A female saola captured in 1996

On the 20th anniversary of the saola's , 'Asian Unicorn', discovery, conservationists say the population of the reclusive species has dropped dramatically because of its illegal hunting in Vietnam and Laos.
The WWF has warned that they areclose to extinction as the estimates of the current saola population range from 10 to several hundred.

The saola is an antelope-like reclusive species that lives in remote regions of the Annamite mountains on the border of Vietnam and Laos, dubbed the Asian Unicorn because it is so rarely seen.
 It came to worldwide attention in 1992 as the first large mammal to be discovered in over 50 years when surveyors from the Vietnamese Ministry of Forestry and the WWF found skulls of the unknown species in mountain villages.
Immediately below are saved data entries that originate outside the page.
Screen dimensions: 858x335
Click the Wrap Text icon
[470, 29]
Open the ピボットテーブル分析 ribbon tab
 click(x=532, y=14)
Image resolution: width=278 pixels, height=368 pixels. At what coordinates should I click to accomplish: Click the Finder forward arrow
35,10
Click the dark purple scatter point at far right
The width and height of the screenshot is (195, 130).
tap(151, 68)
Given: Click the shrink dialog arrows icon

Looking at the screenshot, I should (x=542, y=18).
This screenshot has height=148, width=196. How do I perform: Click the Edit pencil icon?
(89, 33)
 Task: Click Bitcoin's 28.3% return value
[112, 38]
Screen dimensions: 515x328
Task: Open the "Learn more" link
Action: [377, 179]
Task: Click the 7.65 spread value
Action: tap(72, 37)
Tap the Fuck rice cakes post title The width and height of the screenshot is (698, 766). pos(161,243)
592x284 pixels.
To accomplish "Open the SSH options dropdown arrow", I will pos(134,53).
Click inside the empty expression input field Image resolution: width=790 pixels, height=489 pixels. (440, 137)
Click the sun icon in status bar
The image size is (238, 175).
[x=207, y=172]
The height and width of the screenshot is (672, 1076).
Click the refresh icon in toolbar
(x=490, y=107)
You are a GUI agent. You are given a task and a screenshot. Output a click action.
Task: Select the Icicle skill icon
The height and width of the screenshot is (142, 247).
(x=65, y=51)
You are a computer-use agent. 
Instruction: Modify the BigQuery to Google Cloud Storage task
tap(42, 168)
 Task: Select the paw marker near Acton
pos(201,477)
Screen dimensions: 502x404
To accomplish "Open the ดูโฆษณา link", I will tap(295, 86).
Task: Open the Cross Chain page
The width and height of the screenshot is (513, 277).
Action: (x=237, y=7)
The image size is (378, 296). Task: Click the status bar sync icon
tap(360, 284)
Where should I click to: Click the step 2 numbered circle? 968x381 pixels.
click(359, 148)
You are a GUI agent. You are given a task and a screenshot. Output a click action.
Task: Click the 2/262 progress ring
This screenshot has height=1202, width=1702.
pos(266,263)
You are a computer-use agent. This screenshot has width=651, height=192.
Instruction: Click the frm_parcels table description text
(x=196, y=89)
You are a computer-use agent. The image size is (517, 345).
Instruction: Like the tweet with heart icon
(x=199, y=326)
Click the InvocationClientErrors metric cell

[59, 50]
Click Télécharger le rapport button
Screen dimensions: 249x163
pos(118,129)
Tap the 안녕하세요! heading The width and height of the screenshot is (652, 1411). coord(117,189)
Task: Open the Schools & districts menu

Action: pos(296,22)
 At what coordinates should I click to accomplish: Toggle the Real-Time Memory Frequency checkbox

DNA tests have indicated it is a bovine related to cattle, though it resembles a wild goat or antelope with two parallel horns found on both males and females.

The Annamite mountains are home to 42 ethnic groups, according to a WWF expert, each with their own culture, language, and hunting practices. Since 1992, the animal has mainly been sighted by scientists with camera traps. One was captured by villagers in Bolikhamxay province, Laos in 2010, but it died in captivity before researchers could reach the village. No scientist has spotted the saola in person.

The habitat of the saola makes the species very difficult to track but also to protect. The animal resides in very specific and remote pockets of a mountain range Long described as an already "very remote, very steep, very wet, very difficult terrain."